** BEGIN Given entries **
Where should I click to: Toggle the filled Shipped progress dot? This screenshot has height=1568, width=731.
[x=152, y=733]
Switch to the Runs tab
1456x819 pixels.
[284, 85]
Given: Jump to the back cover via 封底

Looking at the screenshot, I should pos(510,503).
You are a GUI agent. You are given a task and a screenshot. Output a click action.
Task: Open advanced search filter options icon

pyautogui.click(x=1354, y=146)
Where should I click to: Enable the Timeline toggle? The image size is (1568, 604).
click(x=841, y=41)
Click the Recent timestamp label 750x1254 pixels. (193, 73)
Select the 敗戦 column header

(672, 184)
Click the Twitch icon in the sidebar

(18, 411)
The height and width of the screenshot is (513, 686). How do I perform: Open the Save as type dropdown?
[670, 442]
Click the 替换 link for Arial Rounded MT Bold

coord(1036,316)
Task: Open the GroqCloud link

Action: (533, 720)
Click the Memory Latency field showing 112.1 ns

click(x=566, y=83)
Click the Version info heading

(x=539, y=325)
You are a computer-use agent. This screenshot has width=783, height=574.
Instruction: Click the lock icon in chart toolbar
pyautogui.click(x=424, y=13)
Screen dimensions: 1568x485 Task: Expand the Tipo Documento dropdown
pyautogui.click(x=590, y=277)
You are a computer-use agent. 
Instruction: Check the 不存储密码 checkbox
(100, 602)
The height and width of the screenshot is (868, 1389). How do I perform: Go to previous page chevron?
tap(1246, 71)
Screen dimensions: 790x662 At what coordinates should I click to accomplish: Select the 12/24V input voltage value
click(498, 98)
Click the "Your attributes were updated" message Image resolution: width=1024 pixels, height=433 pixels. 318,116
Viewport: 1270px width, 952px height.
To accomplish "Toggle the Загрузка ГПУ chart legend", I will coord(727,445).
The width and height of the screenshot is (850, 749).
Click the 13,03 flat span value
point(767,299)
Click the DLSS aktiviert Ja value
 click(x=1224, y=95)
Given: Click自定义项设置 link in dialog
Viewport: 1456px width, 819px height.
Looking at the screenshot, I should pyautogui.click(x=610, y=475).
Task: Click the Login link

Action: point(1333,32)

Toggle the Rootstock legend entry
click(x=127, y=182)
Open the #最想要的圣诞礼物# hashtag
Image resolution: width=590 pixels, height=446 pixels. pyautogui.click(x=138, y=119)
** END Given entries **
(What needs to be done)
Output each line of the material above as a numbered list, leaving out the blank lines.

(Result of this exercise)
1. Where should I click to: Toggle the filled Shipped progress dot? This screenshot has height=1568, width=731.
2. [x=152, y=733]
3. Switch to the Runs tab
4. 1456x819 pixels.
5. [284, 85]
6. Given: Jump to the back cover via 封底
7. Looking at the screenshot, I should pos(510,503).
8. You are a GUI agent. You are given a task and a screenshot. Output a click action.
9. Task: Open advanced search filter options icon
10. pyautogui.click(x=1354, y=146)
11. Where should I click to: Enable the Timeline toggle? The image size is (1568, 604).
12. click(x=841, y=41)
13. Click the Recent timestamp label 750x1254 pixels. (193, 73)
14. Select the 敗戦 column header
15. (672, 184)
16. Click the Twitch icon in the sidebar
17. (18, 411)
18. The height and width of the screenshot is (513, 686). How do I perform: Open the Save as type dropdown?
19. [670, 442]
20. Click the 替换 link for Arial Rounded MT Bold
21. coord(1036,316)
22. Task: Open the GroqCloud link
23. Action: (533, 720)
24. Click the Memory Latency field showing 112.1 ns
25. click(x=566, y=83)
26. Click the Version info heading
27. (x=539, y=325)
28. You are a computer-use agent. This screenshot has width=783, height=574.
29. Instruction: Click the lock icon in chart toolbar
30. pyautogui.click(x=424, y=13)
31. Screen dimensions: 1568x485 Task: Expand the Tipo Documento dropdown
32. pyautogui.click(x=590, y=277)
33. You are a computer-use agent. 
34. Instruction: Check the 不存储密码 checkbox
35. (100, 602)
36. The height and width of the screenshot is (868, 1389). How do I perform: Go to previous page chevron?
37. tap(1246, 71)
38. Screen dimensions: 790x662 At what coordinates should I click to accomplish: Select the 12/24V input voltage value
39. click(498, 98)
40. Click the "Your attributes were updated" message Image resolution: width=1024 pixels, height=433 pixels. 318,116
41. Viewport: 1270px width, 952px height.
42. To accomplish "Toggle the Загрузка ГПУ chart legend", I will coord(727,445).
43. The width and height of the screenshot is (850, 749).
44. Click the 13,03 flat span value
45. point(767,299)
46. Click the DLSS aktiviert Ja value
47.  click(x=1224, y=95)
48. Given: Click自定义项设置 link in dialog
49. Viewport: 1456px width, 819px height.
50. Looking at the screenshot, I should pyautogui.click(x=610, y=475).
51. Task: Click the Login link
52. Action: point(1333,32)
53. Toggle the Rootstock legend entry
54. click(x=127, y=182)
55. Open the #最想要的圣诞礼物# hashtag
56. Image resolution: width=590 pixels, height=446 pixels. pyautogui.click(x=138, y=119)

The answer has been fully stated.